Advertiser Staff and News Services

The Year of the Horse isn't over, but booksellers such as Dragon Gate (100 N. Beretania St., at the Chinese Cultural Plaza) already are stocking up on "Rocky Sung's Guide to Chinese Astrology and Feng Shui" (Thorsons, $13) for the 2003 Year of the Sheep.

The astrology guide is an annual bestseller at Dragon Gate, manager Emily Ng said. Business owners buy it to read about how they can improve their fortune or that of their customers. Other readers look to it to learn what the combination of Chinese astrology and feng shui means for their love, life and career for the new year.

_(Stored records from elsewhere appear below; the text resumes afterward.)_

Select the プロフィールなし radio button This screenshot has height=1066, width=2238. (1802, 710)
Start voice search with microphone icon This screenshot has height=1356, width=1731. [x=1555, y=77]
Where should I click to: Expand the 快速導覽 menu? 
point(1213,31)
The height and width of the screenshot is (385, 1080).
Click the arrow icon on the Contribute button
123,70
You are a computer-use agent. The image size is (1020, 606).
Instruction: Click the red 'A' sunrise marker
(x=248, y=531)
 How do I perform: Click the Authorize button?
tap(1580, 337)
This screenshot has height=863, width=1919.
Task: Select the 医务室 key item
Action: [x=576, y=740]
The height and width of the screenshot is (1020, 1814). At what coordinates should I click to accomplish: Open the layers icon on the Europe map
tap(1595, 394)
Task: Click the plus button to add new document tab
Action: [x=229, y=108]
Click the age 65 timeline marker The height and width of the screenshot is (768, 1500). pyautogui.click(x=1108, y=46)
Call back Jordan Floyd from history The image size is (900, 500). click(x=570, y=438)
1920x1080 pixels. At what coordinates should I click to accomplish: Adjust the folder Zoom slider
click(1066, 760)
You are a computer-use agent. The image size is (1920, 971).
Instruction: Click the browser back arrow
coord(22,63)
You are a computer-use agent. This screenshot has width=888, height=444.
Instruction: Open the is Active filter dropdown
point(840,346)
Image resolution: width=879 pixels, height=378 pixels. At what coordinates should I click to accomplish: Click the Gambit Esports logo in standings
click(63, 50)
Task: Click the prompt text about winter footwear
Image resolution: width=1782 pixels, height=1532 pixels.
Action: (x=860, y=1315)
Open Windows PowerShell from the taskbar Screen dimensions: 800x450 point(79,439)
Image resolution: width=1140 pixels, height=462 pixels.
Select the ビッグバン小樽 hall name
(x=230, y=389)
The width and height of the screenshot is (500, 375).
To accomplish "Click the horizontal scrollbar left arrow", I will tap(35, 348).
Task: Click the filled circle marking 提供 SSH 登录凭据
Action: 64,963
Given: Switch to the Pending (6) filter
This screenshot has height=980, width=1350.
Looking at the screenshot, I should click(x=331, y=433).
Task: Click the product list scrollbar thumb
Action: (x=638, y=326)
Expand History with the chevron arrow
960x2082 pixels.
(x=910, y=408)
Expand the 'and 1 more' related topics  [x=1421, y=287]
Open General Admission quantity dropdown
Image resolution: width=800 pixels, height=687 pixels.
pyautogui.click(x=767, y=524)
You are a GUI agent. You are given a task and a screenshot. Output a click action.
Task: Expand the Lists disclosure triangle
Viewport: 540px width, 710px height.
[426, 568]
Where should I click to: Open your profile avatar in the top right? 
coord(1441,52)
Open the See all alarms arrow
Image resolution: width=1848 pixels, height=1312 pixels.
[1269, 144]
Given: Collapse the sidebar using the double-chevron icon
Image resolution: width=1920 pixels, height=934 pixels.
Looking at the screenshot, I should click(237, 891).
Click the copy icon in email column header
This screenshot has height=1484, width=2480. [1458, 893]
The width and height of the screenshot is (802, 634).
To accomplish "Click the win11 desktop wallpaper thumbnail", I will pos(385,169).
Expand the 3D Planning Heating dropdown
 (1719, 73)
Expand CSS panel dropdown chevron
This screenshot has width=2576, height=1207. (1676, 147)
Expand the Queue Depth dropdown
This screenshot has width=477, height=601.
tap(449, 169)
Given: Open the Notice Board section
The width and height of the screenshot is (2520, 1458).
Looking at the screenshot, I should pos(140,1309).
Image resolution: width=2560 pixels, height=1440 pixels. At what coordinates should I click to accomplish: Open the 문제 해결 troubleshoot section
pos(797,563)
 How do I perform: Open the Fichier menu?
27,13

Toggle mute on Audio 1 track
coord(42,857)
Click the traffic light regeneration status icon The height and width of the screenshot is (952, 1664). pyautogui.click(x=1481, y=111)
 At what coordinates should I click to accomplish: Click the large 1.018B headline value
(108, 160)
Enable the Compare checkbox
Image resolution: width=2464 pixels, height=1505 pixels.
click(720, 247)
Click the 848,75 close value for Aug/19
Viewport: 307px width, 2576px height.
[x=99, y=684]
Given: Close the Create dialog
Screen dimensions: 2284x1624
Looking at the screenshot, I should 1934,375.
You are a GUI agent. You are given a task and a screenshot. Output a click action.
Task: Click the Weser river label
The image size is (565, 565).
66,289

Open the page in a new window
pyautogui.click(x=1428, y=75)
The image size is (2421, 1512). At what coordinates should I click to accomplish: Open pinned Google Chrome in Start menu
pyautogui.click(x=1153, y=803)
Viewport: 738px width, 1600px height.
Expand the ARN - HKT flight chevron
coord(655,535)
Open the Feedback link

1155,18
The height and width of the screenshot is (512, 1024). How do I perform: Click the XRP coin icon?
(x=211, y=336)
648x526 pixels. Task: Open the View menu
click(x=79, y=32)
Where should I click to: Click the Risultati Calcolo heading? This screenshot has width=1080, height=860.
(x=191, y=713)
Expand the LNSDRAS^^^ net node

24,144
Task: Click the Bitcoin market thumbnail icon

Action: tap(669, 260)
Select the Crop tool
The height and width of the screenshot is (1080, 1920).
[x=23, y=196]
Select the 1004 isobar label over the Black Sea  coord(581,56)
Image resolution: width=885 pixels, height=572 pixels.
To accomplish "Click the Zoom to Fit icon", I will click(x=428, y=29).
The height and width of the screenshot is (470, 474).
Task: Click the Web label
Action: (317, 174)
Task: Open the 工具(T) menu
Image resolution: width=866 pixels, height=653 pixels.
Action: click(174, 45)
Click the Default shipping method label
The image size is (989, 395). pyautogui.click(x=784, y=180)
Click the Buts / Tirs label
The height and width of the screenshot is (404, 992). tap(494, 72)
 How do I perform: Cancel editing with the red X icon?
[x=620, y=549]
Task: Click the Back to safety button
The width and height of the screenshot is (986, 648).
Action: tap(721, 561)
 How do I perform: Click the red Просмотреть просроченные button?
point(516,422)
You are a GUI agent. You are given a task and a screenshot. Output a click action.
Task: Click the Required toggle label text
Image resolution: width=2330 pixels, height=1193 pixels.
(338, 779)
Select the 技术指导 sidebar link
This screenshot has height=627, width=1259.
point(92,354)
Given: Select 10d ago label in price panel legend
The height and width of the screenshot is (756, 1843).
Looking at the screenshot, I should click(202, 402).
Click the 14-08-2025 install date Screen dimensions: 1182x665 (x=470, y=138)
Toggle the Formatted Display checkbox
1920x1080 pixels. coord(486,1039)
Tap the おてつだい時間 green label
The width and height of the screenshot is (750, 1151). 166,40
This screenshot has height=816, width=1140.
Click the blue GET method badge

Looking to Eastern astrology might also buy you some time when it comes to making New Year's resolutions. The Year of the Sheep begins Feb. 1 on the Western calendar, and Feb. 4 according to traditional Chinese astrology.


Matzahs in the mail

Hanukkah began Friday, but it's not too early to begin thinking of Passover. Honolulu's Temple Emanu-El is kicking off its annual "Got Matzah" (the unleavened bread also is spelled matzo) program, a mail-order service for Passover goods, including more than 70 "Kosher for Passover" items and wines from Streits Kosher Foods. Proceeds benefit temple programs.

Contact Jewish organizations throughout the Islands, phone (808) 595-7521 or e-mail gotmatzah@hawaii.rr.com. Deadline: Dec. 15.


Order up the oranges

A growing body of evidence suggests that people who eat enough fruit and vegetables to meet the daily requirements for vitamin C have healthier blood-pressure levels than those who don't. In a study published earlier this year, Gladys Block, professor of public health nutrition at the University of California-Berkeley, took a group of healthy men with normal blood pressure and fed them a diet low in vitamin C for 30 days. For the next 30 days, the men ate food high enough in vitamin C to provide 117 milligrams a day.

Block found that diastolic blood pressure — pressure exerted on blood-vessel walls when the heart rests between beats, the lower number in a blood pressure reading — rose and fell significantly along with the intake of foods rich in vitamin C. People with the lowest vitamin C blood levels had the highest blood pressure.